◆ Stored items:
········

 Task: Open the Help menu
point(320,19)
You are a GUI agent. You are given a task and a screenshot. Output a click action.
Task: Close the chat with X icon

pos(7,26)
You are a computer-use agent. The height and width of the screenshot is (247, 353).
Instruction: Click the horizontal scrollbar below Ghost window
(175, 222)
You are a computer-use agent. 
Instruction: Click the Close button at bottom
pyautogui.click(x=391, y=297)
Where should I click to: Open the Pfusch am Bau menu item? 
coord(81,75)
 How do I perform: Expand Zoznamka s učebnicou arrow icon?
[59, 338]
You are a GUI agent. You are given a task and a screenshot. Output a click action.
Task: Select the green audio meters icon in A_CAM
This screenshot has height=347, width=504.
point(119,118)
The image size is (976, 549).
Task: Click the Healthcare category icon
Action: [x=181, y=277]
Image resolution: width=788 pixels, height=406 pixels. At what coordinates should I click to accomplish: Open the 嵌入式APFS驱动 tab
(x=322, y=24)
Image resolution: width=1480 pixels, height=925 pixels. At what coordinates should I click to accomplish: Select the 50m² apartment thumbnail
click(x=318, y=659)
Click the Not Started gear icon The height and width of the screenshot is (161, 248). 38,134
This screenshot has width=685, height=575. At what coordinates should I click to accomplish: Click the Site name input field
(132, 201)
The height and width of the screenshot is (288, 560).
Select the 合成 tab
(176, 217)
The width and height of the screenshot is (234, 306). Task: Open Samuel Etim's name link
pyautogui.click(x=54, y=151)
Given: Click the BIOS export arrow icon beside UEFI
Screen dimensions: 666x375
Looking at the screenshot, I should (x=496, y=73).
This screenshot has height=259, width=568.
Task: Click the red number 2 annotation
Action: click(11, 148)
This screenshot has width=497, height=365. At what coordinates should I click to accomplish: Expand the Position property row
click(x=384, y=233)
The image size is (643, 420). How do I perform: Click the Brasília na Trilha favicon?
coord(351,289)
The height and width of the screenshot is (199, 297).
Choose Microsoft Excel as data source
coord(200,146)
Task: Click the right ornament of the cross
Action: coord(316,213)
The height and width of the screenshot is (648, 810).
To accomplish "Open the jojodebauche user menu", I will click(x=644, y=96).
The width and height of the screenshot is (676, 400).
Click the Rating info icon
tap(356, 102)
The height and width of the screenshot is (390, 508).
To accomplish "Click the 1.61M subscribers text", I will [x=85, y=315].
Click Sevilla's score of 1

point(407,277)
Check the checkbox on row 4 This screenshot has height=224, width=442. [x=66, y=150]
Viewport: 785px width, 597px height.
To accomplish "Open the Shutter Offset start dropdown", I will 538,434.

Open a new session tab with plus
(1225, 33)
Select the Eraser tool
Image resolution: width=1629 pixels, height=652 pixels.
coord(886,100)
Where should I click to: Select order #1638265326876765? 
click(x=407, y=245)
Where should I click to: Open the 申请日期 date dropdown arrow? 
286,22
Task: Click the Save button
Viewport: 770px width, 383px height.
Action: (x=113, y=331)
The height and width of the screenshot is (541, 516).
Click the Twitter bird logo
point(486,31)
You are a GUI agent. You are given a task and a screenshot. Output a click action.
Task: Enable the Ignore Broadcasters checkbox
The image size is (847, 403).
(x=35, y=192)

········

Return a copy of every line in the records that includes the string "checkbox".

◆ SOLUTION:
Check the checkbox on row 4 This screenshot has height=224, width=442. [x=66, y=150]
Task: Enable the Ignore Broadcasters checkbox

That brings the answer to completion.